_BRONMATERIAAL_
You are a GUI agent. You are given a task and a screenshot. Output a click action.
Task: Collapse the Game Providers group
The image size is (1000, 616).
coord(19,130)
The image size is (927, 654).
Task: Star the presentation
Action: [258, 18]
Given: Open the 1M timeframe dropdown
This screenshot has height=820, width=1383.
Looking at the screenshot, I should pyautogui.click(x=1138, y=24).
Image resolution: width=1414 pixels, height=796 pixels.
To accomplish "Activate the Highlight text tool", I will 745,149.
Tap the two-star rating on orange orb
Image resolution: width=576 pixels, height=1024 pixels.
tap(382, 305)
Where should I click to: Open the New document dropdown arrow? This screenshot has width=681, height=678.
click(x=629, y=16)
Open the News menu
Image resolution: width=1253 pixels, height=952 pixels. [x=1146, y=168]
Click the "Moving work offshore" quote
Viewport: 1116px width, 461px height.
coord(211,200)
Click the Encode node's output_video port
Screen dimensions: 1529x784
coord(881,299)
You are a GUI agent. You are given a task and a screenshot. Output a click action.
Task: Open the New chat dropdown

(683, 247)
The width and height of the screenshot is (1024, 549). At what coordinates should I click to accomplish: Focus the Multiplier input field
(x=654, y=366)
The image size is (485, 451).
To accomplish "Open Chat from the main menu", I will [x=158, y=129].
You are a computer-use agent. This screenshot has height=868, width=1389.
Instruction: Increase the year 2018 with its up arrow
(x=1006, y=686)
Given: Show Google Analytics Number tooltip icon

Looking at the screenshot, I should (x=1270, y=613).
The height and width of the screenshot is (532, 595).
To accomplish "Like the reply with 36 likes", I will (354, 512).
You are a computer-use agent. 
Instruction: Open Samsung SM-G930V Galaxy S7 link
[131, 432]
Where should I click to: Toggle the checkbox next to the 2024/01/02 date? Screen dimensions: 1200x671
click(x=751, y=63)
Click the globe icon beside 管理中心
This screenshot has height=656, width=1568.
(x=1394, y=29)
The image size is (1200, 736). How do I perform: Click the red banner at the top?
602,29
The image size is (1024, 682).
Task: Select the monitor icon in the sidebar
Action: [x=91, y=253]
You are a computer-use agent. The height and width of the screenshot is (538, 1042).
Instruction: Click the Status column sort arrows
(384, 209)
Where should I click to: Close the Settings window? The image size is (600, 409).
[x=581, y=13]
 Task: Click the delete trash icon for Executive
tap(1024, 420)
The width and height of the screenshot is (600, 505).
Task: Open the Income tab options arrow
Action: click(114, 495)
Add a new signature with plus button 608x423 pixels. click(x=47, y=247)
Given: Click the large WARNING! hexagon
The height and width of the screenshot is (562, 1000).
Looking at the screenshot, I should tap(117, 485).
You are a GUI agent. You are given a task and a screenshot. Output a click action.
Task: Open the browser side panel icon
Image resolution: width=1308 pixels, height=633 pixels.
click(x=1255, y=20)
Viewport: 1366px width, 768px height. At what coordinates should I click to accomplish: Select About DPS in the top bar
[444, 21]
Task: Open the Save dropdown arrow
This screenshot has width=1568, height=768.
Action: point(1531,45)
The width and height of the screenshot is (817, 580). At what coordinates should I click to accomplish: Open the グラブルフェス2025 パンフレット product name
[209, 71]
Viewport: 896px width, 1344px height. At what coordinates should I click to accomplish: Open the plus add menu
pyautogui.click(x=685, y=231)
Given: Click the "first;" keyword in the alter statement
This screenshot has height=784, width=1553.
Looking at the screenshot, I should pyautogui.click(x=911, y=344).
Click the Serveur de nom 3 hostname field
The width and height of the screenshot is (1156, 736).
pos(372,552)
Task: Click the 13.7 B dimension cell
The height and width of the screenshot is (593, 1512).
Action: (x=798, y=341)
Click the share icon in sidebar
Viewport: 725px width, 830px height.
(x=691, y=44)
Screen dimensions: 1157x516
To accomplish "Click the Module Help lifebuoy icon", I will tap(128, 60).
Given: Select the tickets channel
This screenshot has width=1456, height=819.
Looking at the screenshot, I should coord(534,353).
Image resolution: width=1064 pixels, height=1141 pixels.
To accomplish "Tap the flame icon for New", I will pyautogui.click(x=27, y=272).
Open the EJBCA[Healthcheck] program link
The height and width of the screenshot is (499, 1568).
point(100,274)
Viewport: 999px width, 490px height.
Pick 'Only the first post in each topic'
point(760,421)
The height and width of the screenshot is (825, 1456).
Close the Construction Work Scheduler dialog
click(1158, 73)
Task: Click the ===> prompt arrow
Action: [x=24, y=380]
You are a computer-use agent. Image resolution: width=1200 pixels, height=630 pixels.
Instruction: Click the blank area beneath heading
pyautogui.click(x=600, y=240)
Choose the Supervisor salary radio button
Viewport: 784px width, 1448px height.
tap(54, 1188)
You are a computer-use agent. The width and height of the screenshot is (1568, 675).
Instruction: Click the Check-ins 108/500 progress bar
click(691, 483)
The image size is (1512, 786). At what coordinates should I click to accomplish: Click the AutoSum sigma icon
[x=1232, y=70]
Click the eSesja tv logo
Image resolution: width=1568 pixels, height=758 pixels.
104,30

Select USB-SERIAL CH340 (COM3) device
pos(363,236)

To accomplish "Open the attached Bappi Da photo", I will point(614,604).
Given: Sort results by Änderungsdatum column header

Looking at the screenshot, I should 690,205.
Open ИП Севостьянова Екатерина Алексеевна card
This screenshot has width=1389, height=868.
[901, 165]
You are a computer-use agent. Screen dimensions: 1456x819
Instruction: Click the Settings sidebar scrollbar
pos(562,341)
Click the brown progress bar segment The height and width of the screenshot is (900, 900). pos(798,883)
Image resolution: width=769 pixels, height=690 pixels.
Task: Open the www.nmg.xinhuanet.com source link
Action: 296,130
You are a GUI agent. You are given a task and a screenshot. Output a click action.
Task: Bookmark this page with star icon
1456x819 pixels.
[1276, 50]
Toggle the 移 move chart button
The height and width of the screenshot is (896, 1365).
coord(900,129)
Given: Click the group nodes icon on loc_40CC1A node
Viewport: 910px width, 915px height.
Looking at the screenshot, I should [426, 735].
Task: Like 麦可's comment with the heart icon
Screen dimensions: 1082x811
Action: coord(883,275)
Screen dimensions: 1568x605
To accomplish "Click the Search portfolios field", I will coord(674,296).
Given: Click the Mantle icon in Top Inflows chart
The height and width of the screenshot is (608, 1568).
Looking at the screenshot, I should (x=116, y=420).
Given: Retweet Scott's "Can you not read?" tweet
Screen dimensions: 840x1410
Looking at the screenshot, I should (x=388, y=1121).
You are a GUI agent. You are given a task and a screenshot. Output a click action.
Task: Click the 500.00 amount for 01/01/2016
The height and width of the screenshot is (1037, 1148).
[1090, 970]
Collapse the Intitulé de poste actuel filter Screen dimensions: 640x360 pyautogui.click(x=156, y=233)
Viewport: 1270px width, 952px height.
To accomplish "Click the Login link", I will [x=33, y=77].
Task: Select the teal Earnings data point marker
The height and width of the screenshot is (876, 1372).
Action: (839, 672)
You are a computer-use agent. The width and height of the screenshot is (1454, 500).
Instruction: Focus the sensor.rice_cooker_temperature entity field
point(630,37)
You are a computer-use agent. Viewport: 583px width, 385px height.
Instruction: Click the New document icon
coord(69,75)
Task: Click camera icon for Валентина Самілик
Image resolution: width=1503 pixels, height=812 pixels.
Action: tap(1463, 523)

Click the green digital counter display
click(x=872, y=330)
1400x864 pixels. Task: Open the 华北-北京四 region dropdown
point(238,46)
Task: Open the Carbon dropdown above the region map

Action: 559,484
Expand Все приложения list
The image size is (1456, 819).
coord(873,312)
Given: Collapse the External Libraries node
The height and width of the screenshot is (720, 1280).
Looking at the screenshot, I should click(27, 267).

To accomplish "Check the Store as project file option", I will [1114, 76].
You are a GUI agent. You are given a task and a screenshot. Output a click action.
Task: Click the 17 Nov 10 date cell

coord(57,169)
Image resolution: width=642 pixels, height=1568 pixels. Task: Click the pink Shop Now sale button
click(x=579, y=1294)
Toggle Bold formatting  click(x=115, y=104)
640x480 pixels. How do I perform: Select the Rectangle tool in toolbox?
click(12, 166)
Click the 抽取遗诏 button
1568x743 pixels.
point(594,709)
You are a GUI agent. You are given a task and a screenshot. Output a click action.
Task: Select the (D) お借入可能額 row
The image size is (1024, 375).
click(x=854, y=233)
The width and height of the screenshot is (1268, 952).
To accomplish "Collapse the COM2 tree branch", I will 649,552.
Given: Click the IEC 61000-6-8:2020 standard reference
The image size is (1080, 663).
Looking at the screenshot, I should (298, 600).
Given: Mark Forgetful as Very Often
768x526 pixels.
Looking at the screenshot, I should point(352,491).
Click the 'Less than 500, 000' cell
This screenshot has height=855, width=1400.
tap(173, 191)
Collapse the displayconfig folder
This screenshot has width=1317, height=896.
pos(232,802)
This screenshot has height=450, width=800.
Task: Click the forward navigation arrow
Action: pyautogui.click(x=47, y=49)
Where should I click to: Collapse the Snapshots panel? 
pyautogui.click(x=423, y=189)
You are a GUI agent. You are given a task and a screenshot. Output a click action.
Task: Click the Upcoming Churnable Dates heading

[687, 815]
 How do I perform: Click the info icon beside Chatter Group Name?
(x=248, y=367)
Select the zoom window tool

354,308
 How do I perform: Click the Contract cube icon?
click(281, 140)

_OPDRACHTDOEL_
Herschrijf alleen het gedeelte dat opent met de regel met "The width and height of the screenshot is (1024, 549)." en sluit met de regel met "Looking at the screenshot, I should (x=1270, y=613).", waarbij je "Multiplier" vervangt door "Divisor" en verder niets wijzigt.

_RESULTAAT_
The width and height of the screenshot is (1024, 549). At what coordinates should I click to accomplish: Focus the Divisor input field
(x=654, y=366)
The image size is (485, 451).
To accomplish "Open Chat from the main menu", I will [x=158, y=129].
You are a computer-use agent. This screenshot has height=868, width=1389.
Instruction: Increase the year 2018 with its up arrow
(x=1006, y=686)
Given: Show Google Analytics Number tooltip icon

Looking at the screenshot, I should (x=1270, y=613).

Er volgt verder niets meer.